> _Action item_: Look through the data below and extract, unchanged, the lines from the one that contains "Click the AEX" to the one that contains "Task: Open referee", both included.

-------- The data

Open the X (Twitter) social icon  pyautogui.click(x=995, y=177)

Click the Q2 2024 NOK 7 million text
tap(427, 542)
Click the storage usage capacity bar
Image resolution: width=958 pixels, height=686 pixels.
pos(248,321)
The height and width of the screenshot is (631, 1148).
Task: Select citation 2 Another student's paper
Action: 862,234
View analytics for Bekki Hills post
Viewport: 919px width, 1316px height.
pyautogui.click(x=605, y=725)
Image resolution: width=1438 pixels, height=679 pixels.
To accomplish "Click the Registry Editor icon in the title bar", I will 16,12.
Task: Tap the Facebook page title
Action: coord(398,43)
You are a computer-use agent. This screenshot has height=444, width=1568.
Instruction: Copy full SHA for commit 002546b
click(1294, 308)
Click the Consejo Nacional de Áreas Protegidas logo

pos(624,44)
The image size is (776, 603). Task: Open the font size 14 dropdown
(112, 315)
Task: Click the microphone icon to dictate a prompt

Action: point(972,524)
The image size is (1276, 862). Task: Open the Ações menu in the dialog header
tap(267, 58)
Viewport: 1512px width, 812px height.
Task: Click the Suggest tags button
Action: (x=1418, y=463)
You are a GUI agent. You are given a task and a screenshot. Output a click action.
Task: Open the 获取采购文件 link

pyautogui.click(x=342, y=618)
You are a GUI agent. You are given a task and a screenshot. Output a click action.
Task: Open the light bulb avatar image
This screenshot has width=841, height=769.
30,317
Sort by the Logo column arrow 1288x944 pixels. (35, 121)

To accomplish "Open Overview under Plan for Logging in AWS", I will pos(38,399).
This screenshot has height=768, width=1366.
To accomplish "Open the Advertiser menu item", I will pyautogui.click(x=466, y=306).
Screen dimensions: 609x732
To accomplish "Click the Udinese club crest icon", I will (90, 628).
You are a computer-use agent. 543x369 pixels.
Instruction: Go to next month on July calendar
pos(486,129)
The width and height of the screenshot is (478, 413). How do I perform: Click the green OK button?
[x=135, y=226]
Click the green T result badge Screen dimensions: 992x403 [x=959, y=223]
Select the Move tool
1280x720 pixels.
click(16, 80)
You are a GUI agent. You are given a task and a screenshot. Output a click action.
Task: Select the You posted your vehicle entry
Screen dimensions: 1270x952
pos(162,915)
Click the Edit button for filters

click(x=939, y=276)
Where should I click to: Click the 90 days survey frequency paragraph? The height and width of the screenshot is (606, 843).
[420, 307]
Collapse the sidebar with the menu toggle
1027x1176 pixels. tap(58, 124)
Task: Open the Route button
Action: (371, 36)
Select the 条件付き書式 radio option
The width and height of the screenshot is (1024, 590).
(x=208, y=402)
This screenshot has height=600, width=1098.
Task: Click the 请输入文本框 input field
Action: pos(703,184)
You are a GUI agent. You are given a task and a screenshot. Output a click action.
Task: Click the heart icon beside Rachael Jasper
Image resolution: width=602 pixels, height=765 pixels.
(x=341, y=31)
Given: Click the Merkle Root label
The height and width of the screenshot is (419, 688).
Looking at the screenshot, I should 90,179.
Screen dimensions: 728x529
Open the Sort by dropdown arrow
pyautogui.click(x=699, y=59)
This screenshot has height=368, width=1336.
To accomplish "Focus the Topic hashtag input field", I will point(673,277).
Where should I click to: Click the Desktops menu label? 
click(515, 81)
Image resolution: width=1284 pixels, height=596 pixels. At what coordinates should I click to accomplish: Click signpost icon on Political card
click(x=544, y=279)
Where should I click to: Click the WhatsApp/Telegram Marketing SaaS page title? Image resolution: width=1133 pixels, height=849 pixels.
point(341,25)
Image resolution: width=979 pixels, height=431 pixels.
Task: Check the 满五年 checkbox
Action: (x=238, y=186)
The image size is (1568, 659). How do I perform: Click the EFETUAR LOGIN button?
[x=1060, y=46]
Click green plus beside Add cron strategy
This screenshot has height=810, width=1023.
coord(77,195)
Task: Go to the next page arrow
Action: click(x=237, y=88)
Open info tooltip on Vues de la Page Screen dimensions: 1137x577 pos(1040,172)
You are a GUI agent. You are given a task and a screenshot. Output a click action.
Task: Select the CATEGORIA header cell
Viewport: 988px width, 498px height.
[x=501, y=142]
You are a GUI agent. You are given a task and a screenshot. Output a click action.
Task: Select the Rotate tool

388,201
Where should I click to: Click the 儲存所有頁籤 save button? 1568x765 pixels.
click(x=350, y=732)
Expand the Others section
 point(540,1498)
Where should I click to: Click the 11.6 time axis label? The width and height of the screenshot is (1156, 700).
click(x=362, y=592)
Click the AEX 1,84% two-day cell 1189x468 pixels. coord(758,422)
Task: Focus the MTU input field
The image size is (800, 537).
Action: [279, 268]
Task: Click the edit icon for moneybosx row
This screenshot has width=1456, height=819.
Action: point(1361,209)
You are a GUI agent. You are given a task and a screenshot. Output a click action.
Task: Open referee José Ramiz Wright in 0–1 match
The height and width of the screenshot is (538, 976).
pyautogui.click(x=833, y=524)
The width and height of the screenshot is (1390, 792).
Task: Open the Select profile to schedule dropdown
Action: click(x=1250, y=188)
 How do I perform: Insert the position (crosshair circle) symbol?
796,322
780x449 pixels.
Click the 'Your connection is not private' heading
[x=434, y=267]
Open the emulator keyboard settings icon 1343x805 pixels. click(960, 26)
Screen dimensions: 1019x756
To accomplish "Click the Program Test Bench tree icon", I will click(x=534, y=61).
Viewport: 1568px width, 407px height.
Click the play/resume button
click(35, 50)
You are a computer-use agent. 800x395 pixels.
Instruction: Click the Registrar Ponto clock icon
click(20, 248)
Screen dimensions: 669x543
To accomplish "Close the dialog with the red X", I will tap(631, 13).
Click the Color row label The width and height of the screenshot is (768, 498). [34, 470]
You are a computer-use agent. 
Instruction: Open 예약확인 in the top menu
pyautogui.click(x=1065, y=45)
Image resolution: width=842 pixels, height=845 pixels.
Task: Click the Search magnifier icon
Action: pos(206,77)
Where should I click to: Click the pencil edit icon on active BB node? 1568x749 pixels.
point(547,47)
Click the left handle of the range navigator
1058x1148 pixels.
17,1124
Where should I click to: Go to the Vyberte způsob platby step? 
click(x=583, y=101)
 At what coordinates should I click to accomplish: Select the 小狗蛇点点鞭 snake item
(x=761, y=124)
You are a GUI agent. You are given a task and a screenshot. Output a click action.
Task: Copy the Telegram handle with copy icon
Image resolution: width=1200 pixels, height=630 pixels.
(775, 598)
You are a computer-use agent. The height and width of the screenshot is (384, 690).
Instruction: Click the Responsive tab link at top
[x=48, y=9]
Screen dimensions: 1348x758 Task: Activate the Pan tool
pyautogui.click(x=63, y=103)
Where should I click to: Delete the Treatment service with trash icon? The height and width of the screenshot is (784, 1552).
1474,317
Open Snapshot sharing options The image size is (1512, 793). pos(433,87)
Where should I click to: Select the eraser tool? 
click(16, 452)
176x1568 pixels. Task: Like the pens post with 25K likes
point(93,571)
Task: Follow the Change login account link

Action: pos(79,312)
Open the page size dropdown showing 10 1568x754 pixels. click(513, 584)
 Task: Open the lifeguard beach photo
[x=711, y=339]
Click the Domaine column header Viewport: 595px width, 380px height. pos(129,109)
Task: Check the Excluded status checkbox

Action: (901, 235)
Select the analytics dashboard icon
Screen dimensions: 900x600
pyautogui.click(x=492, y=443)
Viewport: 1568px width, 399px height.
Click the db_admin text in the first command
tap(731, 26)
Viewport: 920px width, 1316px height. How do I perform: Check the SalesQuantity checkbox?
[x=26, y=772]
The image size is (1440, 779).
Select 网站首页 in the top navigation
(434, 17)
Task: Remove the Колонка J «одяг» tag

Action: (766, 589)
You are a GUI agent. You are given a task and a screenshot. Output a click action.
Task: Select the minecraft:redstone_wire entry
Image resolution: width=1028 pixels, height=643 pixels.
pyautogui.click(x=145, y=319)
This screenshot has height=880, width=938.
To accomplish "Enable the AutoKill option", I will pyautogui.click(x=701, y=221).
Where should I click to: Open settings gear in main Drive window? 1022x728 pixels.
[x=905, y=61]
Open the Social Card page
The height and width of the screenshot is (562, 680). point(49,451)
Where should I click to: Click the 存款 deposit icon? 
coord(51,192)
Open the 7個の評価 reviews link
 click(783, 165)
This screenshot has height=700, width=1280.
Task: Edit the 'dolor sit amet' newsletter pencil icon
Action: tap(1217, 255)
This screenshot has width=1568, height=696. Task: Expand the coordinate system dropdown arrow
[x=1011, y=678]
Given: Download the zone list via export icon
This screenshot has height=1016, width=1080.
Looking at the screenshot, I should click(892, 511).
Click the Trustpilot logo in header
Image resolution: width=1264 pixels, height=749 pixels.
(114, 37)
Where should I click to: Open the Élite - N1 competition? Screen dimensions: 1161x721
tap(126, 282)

----------------

> _Solved problem_:
Click the AEX 1,84% two-day cell 1189x468 pixels. coord(758,422)
Task: Focus the MTU input field
The image size is (800, 537).
Action: [279, 268]
Task: Click the edit icon for moneybosx row
This screenshot has width=1456, height=819.
Action: point(1361,209)
You are a GUI agent. You are given a task and a screenshot. Output a click action.
Task: Open referee José Ramiz Wright in 0–1 match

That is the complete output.